EXCERPTED DATA »
────

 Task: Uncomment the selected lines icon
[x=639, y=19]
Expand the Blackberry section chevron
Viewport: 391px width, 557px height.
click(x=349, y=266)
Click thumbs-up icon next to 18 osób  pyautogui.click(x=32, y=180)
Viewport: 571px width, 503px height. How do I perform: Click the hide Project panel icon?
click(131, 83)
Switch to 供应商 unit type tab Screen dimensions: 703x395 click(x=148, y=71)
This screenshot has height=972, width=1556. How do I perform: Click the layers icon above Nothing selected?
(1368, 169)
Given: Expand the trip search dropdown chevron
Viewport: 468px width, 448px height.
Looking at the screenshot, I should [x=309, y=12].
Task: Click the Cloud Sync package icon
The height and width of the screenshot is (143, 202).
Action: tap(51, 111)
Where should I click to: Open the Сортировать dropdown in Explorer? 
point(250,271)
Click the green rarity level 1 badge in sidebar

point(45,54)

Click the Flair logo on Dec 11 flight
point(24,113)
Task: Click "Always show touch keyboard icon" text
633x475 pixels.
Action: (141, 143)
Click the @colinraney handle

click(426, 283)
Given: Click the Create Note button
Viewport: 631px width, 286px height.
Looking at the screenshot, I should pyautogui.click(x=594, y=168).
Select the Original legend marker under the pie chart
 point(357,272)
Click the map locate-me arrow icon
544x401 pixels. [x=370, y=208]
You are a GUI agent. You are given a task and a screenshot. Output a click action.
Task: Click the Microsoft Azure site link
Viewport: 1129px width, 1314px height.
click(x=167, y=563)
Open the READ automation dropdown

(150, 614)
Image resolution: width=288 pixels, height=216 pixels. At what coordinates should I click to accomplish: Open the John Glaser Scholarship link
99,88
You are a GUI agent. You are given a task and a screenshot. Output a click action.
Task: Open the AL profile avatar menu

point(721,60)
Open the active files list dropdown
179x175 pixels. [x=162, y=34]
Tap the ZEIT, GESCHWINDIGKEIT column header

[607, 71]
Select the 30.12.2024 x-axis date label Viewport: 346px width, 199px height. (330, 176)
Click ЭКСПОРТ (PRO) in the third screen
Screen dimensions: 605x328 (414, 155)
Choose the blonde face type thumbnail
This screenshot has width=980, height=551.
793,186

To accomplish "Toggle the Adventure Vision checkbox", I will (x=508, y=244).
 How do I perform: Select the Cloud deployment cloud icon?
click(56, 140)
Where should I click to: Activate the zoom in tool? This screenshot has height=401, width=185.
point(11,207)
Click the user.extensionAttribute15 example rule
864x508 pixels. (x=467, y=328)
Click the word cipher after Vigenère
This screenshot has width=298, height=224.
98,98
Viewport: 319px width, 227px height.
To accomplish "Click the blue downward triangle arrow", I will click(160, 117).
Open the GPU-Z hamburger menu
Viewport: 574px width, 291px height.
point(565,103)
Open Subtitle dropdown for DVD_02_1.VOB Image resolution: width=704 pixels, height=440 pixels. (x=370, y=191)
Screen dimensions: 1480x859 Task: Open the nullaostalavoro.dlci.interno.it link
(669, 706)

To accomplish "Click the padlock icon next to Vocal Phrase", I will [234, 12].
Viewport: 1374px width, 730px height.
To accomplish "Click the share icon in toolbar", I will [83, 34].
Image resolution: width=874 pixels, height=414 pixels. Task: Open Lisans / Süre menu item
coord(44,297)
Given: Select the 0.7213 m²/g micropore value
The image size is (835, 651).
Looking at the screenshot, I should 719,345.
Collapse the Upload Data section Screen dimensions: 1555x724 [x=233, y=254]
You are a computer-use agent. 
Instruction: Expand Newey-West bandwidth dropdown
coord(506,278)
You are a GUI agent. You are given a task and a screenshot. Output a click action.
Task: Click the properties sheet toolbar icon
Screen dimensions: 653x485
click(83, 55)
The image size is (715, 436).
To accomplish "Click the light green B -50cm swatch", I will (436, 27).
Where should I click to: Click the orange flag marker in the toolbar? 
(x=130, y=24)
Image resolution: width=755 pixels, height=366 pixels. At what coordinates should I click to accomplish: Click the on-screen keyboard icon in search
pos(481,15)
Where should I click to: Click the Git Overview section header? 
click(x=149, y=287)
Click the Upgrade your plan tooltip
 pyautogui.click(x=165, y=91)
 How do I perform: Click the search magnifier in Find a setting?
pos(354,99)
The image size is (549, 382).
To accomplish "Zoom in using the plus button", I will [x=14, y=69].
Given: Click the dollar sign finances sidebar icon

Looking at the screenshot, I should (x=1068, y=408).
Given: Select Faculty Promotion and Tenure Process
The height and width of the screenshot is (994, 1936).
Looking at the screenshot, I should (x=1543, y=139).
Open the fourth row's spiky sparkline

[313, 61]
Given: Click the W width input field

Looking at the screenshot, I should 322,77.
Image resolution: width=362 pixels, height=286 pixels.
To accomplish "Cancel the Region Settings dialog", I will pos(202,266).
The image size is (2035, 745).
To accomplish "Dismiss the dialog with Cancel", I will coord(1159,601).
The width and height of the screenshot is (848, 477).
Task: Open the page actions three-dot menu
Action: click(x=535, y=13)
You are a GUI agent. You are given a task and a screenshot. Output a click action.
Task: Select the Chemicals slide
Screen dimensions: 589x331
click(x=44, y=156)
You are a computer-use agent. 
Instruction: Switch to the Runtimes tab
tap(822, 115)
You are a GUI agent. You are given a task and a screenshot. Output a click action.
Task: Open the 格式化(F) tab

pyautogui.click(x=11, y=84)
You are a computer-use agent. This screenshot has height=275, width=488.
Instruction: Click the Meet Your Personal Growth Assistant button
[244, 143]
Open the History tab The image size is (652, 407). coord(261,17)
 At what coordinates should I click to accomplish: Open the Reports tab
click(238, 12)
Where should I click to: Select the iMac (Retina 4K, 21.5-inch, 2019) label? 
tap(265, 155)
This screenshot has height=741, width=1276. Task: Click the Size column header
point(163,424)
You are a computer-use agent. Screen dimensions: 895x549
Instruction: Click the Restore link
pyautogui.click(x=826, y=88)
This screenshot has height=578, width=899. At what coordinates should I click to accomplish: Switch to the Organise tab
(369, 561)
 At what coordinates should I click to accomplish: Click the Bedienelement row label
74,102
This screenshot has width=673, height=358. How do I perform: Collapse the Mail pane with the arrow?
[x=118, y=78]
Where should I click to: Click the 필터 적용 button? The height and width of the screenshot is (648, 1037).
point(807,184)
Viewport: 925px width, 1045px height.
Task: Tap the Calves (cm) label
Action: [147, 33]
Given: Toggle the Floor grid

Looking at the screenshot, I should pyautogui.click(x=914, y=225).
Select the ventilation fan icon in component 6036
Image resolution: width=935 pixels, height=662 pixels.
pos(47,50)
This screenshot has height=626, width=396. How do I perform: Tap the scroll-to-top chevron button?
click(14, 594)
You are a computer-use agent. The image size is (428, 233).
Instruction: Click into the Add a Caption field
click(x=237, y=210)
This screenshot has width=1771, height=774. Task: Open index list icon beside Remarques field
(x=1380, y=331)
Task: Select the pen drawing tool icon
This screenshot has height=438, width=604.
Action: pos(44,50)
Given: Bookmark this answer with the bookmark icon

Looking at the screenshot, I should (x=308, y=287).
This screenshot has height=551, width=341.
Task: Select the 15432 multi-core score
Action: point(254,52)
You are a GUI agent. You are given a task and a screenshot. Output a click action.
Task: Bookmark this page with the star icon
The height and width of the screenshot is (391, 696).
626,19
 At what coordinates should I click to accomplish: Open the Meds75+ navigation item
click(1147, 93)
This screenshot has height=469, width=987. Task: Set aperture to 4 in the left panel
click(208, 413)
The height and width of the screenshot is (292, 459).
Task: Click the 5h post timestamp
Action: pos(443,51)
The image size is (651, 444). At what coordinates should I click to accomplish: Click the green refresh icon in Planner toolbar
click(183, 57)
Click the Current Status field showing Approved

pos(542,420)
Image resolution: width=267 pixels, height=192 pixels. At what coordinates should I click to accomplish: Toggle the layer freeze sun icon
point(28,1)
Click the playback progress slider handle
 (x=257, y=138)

────

Looking at the data above, say how many lines contain "next", and give no other words.

2